At SPARS 2011, I had a conversation that confused me. MP has no phase transition, or, more accurately, the phase transition is at a sparsity of zero. In other words, as the ambient dimension \(N\) grows, the sparsity at which MP successfully recovers a compressively sensed sparse vector goes to zero. However, that is not what I am finding empirically. In the image below you can see the phase transitions for “MP+” (with a debiasing step), for several sparse vector distributions, for \(N=800\). (B = Bernoulli, U = Uniform, L = Laplacian, N = Normal, BR = Bimodal Rayleigh.) The criteria for successful recovery is that the solution support is exactly the same as the original sparse vector. For each pair of sparsity and indeterminacy I run 100 trials.
(Notice the vertical scale.)
Just to be sure my sinc interpolation scheme is not causing problems,
I also implemented the approach by Maleki and Donoho, which estimates the phase transition by fitting a linear model in \(\rho\) to the logit of the estimated success probability.
These phase transitions are the dotted lines.
For the most part, the pairs line up, though it appears at times the interpolation approach is too optimistic for bimodal Rayleigh.
Of course, why would one use the pure greedy algorithm when its cousin PrOMP does so much better?
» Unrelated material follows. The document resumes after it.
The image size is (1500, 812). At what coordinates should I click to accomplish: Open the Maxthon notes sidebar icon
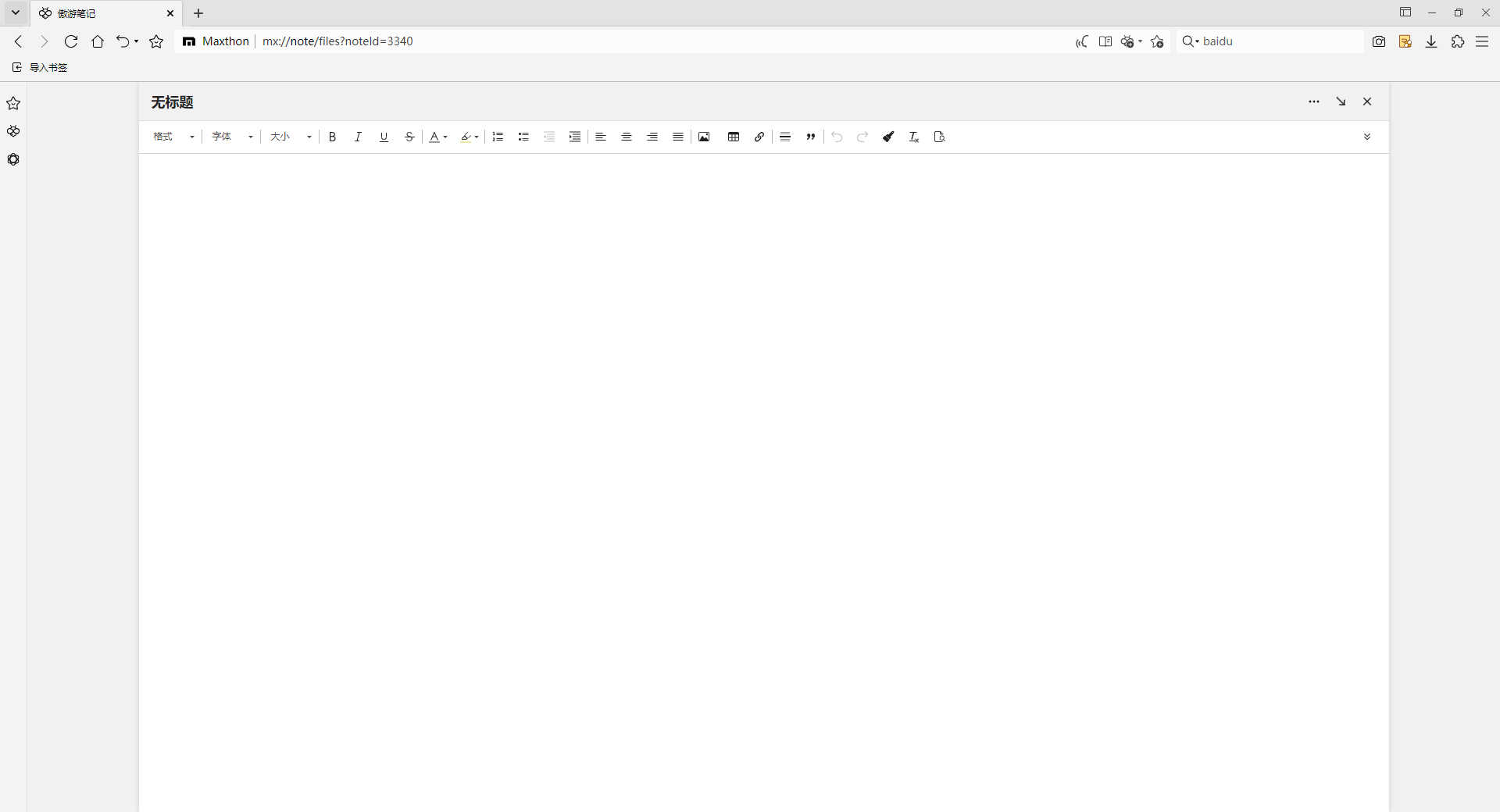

Or IHT? I remember during his talk at SPARS2011, Jeffrey Blanchard said that if one knows where in the phase plane a problem lies, then we can find the least-cost algorithm to solve it. And MP is a pretty low-cost algorithm.
Anyhow, I find it extremely strange that MP, the king of pure greedy algorithms, does so poorly for sparse vectors distributed in ways that are usually favored by greedy approaches. And its performance gets worse in these cases with an increasing number of measurements. In such cases, the coherence of the dictionary should be decreasing, and so I would think MP would be at more of an advantage.
I am now running the same experiments for \(N=2000\) to see how things change.
Update 20111004: Not much changes at the higher dimension.